Abstract. In generalized zero shot learning (GZSL), the set of classes
are split into seen and unseen classes, where training relies on the semantic features of the seen and unseen classes and the visual representations
of only the seen classes, while testing uses the visual representations of
the seen and unseen classes. Current methods address GZSL by learning
a transformation from the visual to the semantic space, exploring the
assumption that the distribution of classes in the semantic and visual
spaces is relatively similar. Such methods tend to transform unseen testing visual representations into one of the seen classes’ semantic features
instead of the semantic features of the correct unseen class, resulting in
low accuracy GZSL classification.

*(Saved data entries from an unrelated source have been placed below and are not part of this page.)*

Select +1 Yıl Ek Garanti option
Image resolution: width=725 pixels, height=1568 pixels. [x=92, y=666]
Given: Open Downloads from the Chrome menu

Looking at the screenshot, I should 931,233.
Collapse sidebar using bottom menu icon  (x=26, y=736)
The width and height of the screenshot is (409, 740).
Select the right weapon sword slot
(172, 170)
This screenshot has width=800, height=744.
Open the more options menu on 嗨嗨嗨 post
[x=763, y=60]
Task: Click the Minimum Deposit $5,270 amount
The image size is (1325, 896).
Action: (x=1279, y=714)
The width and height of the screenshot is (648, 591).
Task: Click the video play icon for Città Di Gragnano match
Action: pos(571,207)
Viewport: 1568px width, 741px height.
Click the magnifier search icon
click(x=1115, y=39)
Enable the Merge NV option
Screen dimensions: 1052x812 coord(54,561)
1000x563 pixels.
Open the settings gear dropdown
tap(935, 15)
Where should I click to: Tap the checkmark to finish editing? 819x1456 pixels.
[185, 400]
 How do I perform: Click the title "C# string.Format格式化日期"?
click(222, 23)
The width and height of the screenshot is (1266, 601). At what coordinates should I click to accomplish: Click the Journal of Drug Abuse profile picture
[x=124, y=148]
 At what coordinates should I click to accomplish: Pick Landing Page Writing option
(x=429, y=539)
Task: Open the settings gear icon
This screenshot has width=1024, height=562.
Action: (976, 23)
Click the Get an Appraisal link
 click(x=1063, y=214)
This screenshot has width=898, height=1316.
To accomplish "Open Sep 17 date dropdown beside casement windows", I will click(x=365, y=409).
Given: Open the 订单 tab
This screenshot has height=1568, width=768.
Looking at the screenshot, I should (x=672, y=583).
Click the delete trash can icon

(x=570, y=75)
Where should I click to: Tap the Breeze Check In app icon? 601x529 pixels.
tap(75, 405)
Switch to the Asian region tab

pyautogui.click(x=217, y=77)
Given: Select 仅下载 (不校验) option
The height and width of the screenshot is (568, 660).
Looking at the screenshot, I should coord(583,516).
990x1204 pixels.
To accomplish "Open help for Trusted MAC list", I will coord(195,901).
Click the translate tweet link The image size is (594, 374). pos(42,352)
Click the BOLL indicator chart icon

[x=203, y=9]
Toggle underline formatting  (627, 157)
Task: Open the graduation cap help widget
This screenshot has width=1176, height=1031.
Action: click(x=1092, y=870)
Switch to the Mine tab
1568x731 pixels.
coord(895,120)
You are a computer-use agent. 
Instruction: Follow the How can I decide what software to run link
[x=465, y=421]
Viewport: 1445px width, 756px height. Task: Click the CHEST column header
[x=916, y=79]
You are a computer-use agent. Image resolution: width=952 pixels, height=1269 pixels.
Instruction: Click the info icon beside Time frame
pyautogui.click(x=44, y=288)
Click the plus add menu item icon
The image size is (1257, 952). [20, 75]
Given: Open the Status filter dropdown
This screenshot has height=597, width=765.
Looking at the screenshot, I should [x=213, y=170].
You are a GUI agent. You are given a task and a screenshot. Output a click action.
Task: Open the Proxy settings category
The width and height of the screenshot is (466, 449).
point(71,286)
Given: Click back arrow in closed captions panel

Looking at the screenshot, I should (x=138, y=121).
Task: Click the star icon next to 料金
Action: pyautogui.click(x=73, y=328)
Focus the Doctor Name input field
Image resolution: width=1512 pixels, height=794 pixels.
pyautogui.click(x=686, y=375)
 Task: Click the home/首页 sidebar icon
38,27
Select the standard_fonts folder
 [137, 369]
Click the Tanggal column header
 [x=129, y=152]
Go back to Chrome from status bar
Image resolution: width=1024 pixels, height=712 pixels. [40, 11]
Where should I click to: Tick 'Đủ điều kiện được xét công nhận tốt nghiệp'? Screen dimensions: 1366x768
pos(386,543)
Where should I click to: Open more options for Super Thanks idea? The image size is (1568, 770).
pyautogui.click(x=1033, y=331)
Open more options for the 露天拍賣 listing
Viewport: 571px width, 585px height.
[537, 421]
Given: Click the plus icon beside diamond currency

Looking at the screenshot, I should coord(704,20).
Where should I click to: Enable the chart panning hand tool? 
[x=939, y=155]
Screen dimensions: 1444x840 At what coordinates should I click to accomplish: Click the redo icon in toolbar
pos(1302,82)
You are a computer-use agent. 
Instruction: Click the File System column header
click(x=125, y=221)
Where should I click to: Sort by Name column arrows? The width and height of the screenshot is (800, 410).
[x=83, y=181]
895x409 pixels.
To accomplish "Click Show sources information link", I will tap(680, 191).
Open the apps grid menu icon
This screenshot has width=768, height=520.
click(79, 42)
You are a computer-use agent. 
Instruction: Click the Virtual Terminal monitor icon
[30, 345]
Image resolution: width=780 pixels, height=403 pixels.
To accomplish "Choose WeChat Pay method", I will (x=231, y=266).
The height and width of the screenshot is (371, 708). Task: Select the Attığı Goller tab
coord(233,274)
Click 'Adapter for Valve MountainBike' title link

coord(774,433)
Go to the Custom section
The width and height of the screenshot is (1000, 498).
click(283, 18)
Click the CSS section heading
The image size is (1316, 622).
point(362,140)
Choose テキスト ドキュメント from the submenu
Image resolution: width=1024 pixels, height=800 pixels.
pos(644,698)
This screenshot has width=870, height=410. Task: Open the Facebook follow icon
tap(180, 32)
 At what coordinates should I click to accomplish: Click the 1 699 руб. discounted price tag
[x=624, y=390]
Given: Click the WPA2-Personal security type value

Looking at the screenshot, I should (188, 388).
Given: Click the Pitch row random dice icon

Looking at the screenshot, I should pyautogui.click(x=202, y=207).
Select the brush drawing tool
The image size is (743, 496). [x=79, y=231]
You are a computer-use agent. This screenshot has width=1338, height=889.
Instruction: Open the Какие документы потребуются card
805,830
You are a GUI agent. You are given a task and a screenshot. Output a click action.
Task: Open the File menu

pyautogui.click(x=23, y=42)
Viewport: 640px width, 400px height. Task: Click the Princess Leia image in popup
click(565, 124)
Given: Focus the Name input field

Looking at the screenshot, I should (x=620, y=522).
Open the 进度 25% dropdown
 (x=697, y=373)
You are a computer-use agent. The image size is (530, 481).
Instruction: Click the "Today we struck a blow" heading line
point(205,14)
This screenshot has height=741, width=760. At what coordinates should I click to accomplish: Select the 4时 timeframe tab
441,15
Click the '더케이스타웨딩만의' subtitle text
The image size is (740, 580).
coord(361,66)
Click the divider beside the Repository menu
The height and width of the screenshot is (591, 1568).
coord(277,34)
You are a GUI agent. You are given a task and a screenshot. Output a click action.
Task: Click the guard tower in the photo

Recently, generative adversarial networks (GAN) have been explored to synthesize visual representations of
the unseen classes from their semantic features - the synthesized representations of the seen and unseen classes are then used to train the
GZSL classifier. This approach has been shown to boost GZSL classi-
fication accuracy, but there is one important missing constraint: there
is no guarantee that synthetic visual representations can generate back
their semantic feature in a multi-modal cycle-consistent manner. This
missing constraint can result in synthetic visual representations that do
not represent well their semantic features, which means that the use of
this constraint can improve GAN-based approaches. In this paper, we
propose the use of such constraint based on a new regularization for the
GAN training that forces the generated visual features to reconstruct
their original semantic features. Once our model is trained with this
multi-modal cycle-consistent semantic compatibility, we can then synthesize more representative visual representations for the seen and, more
importantly, for the unseen classes. Our proposed approach shows the
best GZSL classification results in the field in several publicly available
datasets